James me llevó las manos por encima de mi cabeza haciendo que me estirase. Dolía un poco, aunque eso hacía que el placer fuera aún más intenso. Me levantó el camisón con la mano libre y ascendió por mi muslo.

Mientras hablaba, sus dedos rozaban mi vello púbico.

– ¿Por qué me mirabas?

– Porque me gusta -contesté yo en el momento en que sus curiosos dedos me hacían contener el aliento bruscamente.

– ¿Tú crees que me gusta que me mires mientras duermo? -sus labios se curvaron en una sonrisa de engreimiento. Sus dedos me tocaban la piel ya, pero aún no se movían. Yo me reí.

– No, probablemente no.

– Pues te equivocas.

Bajó la boca hacia la mía sin llegar a besarme. Yo estiré el cuello, buscando sus labios, pero él los mantuvo apartados lo justo para evitar el roce. Su dedo empezó a trazar el lento movimiento circular que sabía me haría enloquecer. Sentía calor y una presión dura contra la cadera pero, sin poder mover las manos, que James seguía sujetando, lo único que podía hacer para expresar mis quejas era retorcerme.
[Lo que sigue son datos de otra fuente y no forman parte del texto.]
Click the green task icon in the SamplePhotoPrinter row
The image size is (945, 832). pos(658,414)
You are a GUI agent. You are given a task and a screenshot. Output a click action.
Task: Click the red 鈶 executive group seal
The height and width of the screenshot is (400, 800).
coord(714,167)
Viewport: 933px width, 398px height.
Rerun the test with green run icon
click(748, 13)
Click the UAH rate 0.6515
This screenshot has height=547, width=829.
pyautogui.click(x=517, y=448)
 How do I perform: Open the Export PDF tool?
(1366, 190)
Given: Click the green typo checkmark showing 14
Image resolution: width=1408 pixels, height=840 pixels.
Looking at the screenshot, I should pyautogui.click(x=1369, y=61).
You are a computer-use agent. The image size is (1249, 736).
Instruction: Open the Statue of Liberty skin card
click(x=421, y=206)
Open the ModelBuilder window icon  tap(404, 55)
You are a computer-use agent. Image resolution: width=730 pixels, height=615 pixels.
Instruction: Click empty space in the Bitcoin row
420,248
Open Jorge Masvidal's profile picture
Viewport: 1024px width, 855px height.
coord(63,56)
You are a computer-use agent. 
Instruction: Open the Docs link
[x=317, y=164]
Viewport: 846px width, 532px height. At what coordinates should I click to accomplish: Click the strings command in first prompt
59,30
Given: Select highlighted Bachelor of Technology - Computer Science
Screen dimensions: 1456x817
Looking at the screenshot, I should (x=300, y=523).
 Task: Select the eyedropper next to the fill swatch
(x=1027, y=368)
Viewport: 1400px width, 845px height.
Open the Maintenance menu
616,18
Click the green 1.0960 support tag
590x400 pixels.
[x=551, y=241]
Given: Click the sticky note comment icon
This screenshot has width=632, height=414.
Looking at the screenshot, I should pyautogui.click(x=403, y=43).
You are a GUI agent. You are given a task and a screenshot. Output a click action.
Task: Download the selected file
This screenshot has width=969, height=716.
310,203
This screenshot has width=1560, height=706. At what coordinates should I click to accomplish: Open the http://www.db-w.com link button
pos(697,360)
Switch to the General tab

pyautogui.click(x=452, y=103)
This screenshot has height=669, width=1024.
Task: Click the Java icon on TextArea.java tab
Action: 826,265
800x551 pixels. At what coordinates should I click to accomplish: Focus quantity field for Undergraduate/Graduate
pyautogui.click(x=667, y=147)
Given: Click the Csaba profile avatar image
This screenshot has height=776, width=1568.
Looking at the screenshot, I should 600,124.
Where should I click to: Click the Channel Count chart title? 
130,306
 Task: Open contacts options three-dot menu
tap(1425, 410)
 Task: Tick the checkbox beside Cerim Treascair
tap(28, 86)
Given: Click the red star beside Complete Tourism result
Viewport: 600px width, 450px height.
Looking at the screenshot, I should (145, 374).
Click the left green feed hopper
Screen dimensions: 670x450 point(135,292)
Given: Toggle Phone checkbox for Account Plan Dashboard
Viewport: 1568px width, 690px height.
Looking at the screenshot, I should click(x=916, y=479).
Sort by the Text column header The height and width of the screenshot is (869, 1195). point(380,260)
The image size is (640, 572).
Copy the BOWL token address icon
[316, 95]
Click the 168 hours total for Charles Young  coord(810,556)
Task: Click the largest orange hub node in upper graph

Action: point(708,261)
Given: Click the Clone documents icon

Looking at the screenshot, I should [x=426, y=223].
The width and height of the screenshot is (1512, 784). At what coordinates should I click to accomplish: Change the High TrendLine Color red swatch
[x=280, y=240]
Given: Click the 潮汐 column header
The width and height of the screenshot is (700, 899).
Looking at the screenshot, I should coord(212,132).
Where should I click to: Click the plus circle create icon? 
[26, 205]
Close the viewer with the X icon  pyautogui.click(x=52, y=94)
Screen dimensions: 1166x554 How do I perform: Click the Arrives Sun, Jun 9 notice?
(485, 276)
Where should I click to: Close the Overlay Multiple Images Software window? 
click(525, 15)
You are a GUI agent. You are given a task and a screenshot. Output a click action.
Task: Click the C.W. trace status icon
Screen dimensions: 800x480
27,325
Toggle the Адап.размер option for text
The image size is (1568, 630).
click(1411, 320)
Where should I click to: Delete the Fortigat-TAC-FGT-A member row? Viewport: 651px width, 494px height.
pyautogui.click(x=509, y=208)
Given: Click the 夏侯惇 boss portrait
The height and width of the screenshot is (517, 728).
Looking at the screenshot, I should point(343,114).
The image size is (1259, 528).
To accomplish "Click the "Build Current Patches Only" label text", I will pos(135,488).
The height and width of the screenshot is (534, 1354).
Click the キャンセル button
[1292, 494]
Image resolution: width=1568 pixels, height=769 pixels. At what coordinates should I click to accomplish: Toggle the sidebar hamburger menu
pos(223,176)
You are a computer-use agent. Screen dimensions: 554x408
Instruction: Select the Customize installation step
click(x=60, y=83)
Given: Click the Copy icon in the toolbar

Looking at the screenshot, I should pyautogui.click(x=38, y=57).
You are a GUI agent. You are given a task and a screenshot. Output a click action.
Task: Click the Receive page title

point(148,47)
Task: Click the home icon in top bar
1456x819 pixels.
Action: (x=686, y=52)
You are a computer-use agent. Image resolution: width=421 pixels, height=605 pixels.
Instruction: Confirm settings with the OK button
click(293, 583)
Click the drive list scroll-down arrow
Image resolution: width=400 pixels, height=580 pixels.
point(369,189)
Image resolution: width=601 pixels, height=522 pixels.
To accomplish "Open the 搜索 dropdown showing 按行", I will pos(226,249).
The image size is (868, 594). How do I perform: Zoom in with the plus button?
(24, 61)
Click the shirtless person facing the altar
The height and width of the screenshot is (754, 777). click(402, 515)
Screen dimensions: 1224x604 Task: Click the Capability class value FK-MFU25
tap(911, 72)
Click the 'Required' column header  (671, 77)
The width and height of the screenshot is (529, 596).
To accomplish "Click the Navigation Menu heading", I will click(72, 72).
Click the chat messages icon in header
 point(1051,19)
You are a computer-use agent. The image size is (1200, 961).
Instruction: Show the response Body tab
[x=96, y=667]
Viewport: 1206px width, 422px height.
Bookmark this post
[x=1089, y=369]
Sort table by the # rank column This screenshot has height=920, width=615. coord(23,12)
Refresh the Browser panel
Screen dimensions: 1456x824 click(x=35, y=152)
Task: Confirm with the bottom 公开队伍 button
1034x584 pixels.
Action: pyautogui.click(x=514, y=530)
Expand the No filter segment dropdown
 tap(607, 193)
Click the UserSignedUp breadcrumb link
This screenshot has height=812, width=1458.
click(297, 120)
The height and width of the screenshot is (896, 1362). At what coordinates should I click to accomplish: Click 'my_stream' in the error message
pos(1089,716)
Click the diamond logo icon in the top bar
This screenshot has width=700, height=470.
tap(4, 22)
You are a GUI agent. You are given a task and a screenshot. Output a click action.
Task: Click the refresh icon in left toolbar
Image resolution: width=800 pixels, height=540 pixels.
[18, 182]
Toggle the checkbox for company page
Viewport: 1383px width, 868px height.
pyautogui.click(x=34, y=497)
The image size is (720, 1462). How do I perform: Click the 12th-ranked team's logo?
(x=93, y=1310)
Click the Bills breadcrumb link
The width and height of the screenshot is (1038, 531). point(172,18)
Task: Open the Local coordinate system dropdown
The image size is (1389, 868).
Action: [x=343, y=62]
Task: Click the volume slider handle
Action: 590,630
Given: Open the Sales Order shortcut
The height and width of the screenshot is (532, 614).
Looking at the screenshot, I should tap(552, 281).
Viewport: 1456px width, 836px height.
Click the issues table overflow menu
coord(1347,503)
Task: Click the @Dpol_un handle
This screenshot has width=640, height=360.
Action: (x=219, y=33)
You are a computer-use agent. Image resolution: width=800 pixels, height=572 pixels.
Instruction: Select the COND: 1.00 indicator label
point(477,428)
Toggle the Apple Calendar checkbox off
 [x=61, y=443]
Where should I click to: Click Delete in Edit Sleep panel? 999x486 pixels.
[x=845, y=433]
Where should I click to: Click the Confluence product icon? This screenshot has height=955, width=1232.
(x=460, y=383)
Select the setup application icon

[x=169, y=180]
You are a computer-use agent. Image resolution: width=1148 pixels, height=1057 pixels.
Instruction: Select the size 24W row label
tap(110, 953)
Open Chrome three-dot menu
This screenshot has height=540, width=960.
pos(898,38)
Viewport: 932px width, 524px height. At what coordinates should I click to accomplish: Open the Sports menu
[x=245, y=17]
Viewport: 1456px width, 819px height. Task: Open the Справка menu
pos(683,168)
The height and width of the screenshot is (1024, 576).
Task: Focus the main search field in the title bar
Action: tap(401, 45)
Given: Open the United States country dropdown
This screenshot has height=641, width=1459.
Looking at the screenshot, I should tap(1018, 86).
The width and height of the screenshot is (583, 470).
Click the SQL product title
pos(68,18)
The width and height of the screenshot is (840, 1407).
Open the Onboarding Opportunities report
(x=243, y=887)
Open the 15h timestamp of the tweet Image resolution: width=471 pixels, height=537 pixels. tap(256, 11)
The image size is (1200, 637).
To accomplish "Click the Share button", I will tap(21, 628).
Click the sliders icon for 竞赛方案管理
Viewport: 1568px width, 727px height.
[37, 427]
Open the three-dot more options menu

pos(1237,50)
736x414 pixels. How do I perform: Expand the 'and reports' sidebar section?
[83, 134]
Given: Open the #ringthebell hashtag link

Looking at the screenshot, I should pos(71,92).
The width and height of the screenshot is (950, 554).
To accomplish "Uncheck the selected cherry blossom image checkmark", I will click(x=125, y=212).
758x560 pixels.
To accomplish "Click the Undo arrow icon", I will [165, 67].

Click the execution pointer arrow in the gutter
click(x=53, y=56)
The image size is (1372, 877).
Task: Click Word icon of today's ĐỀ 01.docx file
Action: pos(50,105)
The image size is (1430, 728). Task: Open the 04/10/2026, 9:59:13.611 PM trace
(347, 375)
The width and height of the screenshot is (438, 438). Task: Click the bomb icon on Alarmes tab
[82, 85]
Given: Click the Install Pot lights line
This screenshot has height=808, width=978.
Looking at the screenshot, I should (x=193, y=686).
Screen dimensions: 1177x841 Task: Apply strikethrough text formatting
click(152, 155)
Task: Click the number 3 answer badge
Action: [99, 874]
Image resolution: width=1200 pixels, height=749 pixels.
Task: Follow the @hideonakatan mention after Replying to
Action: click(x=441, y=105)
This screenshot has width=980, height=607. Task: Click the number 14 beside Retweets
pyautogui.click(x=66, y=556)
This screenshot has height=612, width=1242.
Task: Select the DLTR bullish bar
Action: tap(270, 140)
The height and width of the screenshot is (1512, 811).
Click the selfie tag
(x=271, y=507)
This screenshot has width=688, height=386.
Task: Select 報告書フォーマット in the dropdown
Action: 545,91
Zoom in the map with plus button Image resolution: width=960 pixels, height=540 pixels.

– Dime qué quieres que te haga.

– Bésame.

James tenía los ojos de un azul claro como el cielo del verano bordeados de un tono más oscuro. El contraste podía resultar chocante. Las oscuras pestañas bajaron en forma de abanico cuando los entornó. Se humedeció los labios.

– ¿Dónde?

– Por todas partes… -respondí yo, interrumpiendo la frase con un suspiro seguido de un gemido entrecortado en respuesta a sus caricias.

– ¿Aquí?

– Sí.

– Dilo.

Yo no lo hice, al principio, aunque sabía que, tarde o temprano, él conseguiría que hiciera lo que quisiera. Siempre lo hacía. Ayudaba que, normalmente, yo también quería lo mismo que él. Nos complementábamos bien en ese sentido.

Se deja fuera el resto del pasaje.